A forthcoming proposed rule from Office of Personnel Management (OPM) will amend civil service regulations to allow career federal employees to be converted to a new “Schedule Policy/Career” classification. Employees moved into the new classification will be moved outside of merit system principles, making it possible for agencies to easily and quickly fire them.
“If these government workers refuse to advance the policy interests of the President, or are engaging in corrupt behavior, they should no longer have a job,” Trump wrote Friday in a social media post. “This is common sense, and will allow the federal government to finally be ‘run like a business.’”
OPM’s proposed rule is scheduled to be published to the Federal Register on Wednesday, but the regulations will not officially convert any federal positions.
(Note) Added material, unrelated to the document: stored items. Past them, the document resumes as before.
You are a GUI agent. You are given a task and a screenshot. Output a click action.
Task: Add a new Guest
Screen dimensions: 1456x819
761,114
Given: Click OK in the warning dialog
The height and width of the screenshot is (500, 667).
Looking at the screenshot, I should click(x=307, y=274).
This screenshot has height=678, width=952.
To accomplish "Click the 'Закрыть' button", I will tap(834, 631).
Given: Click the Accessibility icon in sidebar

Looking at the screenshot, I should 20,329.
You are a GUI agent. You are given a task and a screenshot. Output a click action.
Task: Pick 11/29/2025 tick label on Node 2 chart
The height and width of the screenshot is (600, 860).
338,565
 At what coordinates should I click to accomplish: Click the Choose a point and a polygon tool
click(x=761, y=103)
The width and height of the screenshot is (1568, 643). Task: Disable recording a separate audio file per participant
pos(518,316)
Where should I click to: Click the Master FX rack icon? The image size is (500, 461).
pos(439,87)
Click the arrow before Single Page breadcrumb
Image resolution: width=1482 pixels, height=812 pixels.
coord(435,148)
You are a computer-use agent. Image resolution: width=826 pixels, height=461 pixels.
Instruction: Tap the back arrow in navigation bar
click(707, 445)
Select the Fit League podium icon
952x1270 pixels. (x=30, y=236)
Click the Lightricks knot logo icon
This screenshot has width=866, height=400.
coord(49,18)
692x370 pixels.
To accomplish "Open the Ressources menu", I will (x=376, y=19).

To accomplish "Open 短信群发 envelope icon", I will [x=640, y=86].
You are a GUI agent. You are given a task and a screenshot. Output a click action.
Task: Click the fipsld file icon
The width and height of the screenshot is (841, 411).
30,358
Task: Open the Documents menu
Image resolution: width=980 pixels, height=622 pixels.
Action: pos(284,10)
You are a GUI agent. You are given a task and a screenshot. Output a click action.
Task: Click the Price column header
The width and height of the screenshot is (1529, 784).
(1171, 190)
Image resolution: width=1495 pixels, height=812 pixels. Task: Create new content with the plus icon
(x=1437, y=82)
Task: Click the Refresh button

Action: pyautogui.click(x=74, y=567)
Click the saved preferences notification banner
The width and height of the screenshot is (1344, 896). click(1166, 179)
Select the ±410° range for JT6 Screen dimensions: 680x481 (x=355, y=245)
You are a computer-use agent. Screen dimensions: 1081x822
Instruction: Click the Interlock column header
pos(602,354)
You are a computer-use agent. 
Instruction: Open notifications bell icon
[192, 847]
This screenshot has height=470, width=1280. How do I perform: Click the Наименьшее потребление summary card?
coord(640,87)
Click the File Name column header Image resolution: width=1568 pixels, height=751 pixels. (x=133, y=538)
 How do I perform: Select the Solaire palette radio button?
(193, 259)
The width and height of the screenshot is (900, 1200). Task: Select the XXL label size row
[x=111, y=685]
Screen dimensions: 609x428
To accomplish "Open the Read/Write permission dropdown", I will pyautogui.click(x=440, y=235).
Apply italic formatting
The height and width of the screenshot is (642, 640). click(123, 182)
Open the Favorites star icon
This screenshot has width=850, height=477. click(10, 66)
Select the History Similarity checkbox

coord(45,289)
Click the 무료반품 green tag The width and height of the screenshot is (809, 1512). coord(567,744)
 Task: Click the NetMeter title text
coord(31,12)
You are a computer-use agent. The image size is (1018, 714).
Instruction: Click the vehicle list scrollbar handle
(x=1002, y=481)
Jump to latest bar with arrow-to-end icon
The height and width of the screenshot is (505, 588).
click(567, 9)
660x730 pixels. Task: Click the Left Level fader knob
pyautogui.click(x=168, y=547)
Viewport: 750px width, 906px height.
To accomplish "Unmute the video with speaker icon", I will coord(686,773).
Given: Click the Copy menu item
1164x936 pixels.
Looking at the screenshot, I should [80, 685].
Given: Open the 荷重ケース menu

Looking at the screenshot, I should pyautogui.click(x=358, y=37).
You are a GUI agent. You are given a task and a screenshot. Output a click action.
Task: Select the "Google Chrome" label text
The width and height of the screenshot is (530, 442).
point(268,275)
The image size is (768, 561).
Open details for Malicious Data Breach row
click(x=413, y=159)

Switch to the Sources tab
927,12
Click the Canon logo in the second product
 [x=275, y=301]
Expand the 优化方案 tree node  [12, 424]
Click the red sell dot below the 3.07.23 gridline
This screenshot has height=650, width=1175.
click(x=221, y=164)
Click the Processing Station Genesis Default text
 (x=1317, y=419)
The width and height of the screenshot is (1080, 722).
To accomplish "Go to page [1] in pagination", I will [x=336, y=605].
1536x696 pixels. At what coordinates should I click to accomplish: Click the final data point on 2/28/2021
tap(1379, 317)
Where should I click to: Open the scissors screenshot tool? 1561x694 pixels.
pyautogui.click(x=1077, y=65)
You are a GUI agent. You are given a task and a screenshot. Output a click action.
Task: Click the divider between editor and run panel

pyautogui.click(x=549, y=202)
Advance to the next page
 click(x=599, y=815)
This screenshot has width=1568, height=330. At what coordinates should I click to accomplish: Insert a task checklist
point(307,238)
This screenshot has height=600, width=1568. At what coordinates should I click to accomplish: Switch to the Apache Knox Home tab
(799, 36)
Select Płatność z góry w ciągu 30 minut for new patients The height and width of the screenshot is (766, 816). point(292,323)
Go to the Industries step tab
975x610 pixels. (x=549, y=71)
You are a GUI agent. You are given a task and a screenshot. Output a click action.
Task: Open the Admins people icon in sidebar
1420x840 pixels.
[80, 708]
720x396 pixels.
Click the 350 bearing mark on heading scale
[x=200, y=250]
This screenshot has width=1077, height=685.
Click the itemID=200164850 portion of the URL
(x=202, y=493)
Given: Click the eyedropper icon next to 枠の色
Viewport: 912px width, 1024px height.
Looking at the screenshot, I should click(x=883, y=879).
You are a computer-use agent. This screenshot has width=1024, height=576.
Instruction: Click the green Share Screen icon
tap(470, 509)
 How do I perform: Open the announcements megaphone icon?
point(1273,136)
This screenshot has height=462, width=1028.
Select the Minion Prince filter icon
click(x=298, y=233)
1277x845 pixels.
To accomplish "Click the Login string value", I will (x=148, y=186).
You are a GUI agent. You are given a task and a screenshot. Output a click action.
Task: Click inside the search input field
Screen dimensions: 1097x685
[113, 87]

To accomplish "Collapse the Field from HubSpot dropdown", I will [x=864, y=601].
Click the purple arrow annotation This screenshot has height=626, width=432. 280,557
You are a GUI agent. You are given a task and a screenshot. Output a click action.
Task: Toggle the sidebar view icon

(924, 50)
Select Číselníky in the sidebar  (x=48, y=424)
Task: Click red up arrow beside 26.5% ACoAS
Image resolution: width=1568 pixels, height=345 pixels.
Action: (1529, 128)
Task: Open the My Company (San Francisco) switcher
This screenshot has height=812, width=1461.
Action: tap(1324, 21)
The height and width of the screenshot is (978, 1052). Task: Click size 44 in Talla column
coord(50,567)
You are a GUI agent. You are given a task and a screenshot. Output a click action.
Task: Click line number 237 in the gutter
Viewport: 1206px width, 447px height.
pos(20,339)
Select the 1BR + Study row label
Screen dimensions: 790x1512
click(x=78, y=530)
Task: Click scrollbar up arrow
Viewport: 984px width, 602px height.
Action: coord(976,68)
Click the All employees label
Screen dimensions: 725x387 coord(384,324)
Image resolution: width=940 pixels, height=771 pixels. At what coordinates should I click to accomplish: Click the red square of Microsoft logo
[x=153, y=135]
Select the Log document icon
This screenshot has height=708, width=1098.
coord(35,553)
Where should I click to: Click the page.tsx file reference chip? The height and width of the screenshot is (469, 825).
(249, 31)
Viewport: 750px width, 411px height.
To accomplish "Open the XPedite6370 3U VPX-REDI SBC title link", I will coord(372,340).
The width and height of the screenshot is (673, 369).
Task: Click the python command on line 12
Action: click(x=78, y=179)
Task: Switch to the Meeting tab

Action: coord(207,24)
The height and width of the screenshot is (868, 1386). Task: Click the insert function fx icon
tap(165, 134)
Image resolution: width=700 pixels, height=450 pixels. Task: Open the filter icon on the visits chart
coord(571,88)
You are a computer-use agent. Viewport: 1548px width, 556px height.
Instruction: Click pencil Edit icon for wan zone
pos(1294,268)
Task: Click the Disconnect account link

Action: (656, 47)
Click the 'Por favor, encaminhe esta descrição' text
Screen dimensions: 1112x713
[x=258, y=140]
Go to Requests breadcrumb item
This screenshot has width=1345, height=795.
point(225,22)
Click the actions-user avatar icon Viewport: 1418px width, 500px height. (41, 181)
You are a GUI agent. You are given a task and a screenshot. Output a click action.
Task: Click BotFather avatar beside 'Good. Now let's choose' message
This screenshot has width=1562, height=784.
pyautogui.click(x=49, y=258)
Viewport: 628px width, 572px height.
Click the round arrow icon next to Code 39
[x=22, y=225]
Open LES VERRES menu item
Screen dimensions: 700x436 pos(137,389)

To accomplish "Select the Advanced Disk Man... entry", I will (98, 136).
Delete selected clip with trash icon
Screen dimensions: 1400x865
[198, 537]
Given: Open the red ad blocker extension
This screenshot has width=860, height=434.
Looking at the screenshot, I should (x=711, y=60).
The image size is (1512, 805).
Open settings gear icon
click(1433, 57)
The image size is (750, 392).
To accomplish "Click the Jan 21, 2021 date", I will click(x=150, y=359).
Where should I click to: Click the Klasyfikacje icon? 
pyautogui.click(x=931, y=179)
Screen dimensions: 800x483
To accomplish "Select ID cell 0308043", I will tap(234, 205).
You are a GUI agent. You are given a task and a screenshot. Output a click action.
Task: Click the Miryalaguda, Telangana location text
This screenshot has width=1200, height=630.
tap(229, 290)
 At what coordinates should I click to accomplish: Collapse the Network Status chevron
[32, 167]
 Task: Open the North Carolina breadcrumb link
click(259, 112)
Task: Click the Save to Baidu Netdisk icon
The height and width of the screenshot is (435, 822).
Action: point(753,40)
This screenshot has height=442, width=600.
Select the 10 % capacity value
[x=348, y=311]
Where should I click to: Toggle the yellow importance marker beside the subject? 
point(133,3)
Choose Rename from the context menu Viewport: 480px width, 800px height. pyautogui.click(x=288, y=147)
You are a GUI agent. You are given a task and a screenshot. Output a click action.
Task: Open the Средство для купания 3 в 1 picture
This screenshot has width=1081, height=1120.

Instead, the Trump administration said the conversions will take place through an executive order that will come after the finalization of OPM’s rule.
OPM estimated that 50,000 federal employees would be converted into Schedule Policy/Career, a number on the lower end of previous estimates. Documents from Trump’s first term showed that around 200,000 career federal positions could have their job protections stripped.
“The President may move a greater or smaller number of positions, but OPM believes [50,000] is a reasonable preliminary estimate,” OPM wrote in its proposed regulations. “Of those positions moved into Schedule Policy/Career, OPM estimates 45,000 would be filled by incumbent employees and 5,000 would be vacancies filled by new hires upon the conclusion of the hiring freeze.”
Kevin Owen, a partner at Gilbert Employment Law, said he expects the reclassifications to ultimately have a much heavier hand across government.
“It’s really going to be a spoils system,” Owen said in an interview with Federal News Network. “We’re already seeing that right now with the implementation of reductions in force, and the hiring that will occur behind the RIFs so the administration can pick who they want to put into positions.”
A revival of Schedule F
The Schedule Policy/Career classification is a revival of the Schedule F executive order from Trump’s first term. The previous order similarly aimed to reclassify tens of thousands of career feds who shape federal policy, but President Joe Biden revoked the order largely before it got off the ground.
The Biden administration then published a final rule in 2024 attempting to enshrine civil service protections for the career federal workforce. But many experts likened the 2024 rule to only a “speed bump” for the Trump administration in its efforts to revive a policy similar to Schedule F.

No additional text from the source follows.